C is about the best option, but I think by the time you get that far in the hardware, I think you probably a large portion of the way to just making those fully separate texture units.

>>>It’s not a good idea to send the light vectors through glColor ( at least not for specular ). The reason is that the precision is 8-bits per component. For hightest quality, use texture coordinates - these are usually 32-bit floating point per component.<<<<

You lost me. What do you do with the texture coordinates and what extension are you talking about. texture shader?
Another question that recently got me rethinking is that should I use glColor4ub? or are there some hardware that could benifit from floats. The same thing could be said about textures. It may be time to have more precision for textures, the various buffer.
Video memory is getting plentiful.
V-man

Originally posted by LordKronos:

A) Every pixel, load the first texture set, draw, flush the texture cache & load the next texture, draw, repeat.
B) Have a mechanism for sharing the cache among multiple textures
C) Have separate caches for each texture.

I don’t know much about the general architecture of 3D processors, but the processor clock and the memory clock seems to be quite close. I wish I could disable the cache and see it’s effect. How does overclocking the GPU/memory work anyway? The driver sends a signal???

Also, does each tex unit have it’s own cache, or is it one combined cache for texture/data/framebuffers

V-man

Im not a hardware designer or anything, so dont take what I say as bible…
The main problems are bandwidth and latency.

Bandwidth:
Lets just look at raw texture sampling, and ignore everything else that has to contend for memory bandwidth. With a 32-bit texture, bilinear filtering requires 4-samples of 4 bytes for every pixel drawn. For a 100 MPixel system (very low by todays standards) you need 100M * 4 * 4 bytes/sec = 1.6GB/sec of bandwidth. Now, lets go to a 1 GPixel system and you need 16GB/sec. You want to make that 4 texture units? 64GB/sec. Want to make that trilinear filtered? 128GB/sec. Oh, whats that? You want anisotropic filtering too? And dont forget to count framebuffer and depth/stencil reads and writes. Dont forget your vertex and index traffic. Starting to get pretty high bandwidth requirements, huh?

Latency:
Even video memory has several cycles of latency to it (not sure exactly how much). Every one of those cycles is time the pipeline is sitting around waiting (unless you design some type of “threading” system into the hardware, which I doubt would be practical). Cache usually has a single cycle of latency, and thus reduces the number of cycles it takes to complete a pixel.

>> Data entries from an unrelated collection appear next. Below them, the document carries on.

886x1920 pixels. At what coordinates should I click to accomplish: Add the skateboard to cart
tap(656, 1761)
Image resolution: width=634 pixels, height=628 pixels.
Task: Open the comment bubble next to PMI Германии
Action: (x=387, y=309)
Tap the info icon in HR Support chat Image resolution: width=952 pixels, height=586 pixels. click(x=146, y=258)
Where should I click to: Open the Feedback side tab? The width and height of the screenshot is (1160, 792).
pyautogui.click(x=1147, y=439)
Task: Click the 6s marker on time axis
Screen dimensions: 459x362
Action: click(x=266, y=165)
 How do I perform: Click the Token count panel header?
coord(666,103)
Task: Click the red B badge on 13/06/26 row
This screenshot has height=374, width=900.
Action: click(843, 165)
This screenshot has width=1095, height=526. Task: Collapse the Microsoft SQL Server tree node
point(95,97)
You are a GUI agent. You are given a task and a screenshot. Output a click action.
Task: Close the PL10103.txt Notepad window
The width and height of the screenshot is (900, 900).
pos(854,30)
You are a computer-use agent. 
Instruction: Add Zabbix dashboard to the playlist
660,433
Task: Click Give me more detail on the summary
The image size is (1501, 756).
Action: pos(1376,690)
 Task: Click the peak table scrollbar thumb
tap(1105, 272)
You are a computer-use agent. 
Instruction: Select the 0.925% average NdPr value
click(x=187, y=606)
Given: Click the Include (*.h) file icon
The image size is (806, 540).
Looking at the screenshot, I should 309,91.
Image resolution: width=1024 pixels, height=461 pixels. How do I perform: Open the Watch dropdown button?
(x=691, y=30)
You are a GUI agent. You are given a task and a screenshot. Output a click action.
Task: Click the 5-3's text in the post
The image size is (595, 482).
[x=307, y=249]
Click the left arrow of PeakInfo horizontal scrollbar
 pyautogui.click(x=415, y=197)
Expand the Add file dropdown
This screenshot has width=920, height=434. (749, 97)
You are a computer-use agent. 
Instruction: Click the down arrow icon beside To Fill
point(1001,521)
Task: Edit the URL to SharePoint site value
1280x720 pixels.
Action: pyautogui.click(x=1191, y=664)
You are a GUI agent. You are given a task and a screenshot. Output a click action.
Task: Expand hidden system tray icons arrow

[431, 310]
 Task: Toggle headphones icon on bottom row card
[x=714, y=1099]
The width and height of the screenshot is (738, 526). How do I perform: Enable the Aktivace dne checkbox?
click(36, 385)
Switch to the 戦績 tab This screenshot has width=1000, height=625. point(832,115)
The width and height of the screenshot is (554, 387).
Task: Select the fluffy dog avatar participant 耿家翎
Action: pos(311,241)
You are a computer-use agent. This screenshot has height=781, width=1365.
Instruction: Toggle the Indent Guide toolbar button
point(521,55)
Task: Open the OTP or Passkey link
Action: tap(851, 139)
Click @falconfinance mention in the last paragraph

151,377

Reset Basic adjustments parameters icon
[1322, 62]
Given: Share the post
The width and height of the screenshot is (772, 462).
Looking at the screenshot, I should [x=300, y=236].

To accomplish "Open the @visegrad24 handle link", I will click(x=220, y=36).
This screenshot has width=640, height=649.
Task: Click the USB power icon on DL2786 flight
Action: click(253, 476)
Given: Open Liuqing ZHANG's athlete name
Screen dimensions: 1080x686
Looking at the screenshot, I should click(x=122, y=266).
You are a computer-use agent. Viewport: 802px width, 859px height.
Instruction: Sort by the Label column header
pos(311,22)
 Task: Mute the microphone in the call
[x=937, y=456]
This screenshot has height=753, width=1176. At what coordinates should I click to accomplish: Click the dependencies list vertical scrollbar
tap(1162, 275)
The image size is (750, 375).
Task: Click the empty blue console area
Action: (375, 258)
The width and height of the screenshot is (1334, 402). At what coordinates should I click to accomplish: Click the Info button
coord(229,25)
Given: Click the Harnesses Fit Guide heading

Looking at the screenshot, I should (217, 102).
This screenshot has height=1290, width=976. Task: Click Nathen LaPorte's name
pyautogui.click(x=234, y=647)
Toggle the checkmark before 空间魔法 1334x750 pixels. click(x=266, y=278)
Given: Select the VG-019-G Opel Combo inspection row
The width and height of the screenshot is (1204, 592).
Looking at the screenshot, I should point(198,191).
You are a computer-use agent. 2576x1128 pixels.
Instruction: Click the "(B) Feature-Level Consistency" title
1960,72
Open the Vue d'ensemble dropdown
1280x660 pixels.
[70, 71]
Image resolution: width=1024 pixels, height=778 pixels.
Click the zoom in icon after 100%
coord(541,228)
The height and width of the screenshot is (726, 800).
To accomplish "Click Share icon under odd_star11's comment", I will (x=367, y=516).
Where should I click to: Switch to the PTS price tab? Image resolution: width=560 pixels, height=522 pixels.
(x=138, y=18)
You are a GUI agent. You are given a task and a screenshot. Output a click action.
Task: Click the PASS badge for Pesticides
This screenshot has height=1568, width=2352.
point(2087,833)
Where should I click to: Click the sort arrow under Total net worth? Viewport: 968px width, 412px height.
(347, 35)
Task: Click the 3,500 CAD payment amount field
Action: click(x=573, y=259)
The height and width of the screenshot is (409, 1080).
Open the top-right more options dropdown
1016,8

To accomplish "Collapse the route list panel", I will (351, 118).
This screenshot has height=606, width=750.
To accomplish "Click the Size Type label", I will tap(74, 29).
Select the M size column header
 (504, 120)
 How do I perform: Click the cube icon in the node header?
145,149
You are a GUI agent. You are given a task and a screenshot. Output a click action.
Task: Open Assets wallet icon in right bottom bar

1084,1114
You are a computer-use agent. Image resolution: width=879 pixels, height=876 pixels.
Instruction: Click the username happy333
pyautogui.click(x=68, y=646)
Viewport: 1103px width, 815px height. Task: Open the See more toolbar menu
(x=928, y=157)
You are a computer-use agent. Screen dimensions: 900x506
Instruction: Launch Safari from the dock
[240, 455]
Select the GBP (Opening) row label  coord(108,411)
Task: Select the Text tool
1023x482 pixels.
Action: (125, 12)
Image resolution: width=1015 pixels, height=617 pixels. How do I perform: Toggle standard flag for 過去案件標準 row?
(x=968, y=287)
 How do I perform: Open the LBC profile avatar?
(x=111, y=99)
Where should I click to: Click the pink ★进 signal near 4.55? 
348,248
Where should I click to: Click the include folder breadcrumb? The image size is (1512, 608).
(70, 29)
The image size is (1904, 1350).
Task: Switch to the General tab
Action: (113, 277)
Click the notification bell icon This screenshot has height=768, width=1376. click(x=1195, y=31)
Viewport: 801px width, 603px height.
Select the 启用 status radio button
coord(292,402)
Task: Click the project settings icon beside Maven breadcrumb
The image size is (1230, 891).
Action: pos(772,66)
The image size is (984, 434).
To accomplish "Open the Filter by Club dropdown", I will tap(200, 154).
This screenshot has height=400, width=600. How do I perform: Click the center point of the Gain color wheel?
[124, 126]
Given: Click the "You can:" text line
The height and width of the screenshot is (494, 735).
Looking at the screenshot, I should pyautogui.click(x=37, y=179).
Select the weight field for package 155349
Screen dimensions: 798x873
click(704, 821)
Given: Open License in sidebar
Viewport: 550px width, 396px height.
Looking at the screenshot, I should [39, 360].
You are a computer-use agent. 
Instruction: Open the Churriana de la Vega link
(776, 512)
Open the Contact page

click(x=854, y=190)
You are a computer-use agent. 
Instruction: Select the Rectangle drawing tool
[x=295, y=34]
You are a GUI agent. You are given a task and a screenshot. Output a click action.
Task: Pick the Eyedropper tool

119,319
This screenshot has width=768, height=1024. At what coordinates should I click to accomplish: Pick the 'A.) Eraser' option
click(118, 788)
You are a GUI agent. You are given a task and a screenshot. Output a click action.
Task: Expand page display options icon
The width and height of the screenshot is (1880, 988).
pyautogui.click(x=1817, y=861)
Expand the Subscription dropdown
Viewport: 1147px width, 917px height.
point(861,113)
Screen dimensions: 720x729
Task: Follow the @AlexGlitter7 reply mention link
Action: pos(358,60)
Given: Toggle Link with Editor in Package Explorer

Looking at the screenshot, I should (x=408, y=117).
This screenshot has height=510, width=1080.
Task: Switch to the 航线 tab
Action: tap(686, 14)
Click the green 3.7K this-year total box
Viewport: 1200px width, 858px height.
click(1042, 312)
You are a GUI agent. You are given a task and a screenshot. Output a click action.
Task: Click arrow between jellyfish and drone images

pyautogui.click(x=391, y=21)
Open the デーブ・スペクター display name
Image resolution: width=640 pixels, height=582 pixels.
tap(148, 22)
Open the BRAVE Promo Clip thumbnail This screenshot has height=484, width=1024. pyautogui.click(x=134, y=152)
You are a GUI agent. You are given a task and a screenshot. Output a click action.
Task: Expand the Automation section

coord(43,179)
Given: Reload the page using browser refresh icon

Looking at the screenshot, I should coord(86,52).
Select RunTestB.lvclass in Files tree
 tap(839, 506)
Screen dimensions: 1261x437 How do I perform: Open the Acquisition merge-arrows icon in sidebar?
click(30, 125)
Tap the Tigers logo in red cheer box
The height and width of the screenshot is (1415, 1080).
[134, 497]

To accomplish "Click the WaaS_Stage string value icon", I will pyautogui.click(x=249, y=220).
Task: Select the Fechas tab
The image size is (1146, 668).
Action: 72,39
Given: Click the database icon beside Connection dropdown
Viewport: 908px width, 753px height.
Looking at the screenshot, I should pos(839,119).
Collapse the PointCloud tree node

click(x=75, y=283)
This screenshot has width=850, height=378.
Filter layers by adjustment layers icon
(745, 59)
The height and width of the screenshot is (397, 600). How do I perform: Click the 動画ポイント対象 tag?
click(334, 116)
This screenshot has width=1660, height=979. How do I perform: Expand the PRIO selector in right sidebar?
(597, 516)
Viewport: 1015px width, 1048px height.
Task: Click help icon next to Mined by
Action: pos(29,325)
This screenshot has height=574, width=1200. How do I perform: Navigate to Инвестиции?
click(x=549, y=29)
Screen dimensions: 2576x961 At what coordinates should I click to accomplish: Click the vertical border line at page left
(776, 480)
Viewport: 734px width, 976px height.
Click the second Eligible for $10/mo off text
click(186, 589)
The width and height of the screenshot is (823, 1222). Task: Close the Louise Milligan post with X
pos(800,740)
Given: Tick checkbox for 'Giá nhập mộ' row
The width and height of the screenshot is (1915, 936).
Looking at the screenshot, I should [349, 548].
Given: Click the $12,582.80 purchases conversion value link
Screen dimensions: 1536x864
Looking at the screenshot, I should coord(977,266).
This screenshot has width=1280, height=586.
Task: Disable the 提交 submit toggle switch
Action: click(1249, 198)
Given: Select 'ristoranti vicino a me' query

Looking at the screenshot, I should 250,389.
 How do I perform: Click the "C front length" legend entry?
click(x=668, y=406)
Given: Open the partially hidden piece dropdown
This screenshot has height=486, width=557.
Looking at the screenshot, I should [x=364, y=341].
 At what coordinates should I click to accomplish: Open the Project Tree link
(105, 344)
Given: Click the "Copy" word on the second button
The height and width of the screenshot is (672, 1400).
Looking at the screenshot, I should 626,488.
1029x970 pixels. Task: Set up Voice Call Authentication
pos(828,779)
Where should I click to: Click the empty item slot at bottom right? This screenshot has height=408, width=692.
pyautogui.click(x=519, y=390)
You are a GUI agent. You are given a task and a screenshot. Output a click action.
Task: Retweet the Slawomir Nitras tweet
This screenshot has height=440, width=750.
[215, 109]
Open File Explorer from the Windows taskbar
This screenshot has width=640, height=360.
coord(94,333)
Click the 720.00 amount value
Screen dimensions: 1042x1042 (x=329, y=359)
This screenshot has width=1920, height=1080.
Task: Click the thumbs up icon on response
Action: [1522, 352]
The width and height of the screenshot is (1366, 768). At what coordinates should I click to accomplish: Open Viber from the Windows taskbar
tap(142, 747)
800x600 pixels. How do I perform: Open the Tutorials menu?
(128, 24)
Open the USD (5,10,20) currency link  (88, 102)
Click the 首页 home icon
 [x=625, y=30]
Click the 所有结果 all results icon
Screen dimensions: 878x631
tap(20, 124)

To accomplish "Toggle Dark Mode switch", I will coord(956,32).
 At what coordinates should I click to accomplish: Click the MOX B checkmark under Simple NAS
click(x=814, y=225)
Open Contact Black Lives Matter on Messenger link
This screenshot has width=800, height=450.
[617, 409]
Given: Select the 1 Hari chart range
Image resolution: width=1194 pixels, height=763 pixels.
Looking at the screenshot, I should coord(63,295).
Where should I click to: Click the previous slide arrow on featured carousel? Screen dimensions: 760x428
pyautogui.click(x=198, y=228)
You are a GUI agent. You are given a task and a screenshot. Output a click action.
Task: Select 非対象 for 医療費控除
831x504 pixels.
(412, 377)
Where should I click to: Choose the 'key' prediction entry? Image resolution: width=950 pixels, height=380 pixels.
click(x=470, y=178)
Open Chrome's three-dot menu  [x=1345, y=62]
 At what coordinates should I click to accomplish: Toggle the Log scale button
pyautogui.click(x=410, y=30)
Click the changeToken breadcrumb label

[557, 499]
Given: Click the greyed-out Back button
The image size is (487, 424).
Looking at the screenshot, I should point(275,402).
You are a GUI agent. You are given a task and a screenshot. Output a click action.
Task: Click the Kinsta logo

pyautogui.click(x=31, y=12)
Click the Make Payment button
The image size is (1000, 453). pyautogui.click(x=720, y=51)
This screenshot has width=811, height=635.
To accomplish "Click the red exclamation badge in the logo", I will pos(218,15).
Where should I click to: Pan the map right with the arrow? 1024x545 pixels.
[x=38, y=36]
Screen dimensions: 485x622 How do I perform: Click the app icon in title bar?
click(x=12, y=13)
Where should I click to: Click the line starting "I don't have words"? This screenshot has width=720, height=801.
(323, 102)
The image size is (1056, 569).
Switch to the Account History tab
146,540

[This message has been edited by LordKronos (edited 06-19-2002).]

I haven’t done much lighting(at least real-time) till now.I know it is generally better to do you own lighting but won’t opengl lighting with TnL cards be faster.This method doesn’t take advantage of that,does it?What’s the best way?

Originally posted by V-man:

You lost me. What do you do with the texture coordinates and what extension are you talking about. texture shader?
Another question that recently got me rethinking is that should I use glColor4ub? or are there some hardware that could benifit from floats. The same thing could be said about textures. It may be time to have more precision for textures, the various buffer.
Video memory is getting plentiful.
V-man

The texture coordinates can be used with a normalization cubemap but you could use them with texture shaders for even higher quality calculations. I think floats in glColor are converted to bytes, so if you use 4ub you’ll probably save some work. Higher precision textures are good for specular - for diffuse, even GeForce1 is enough for good results.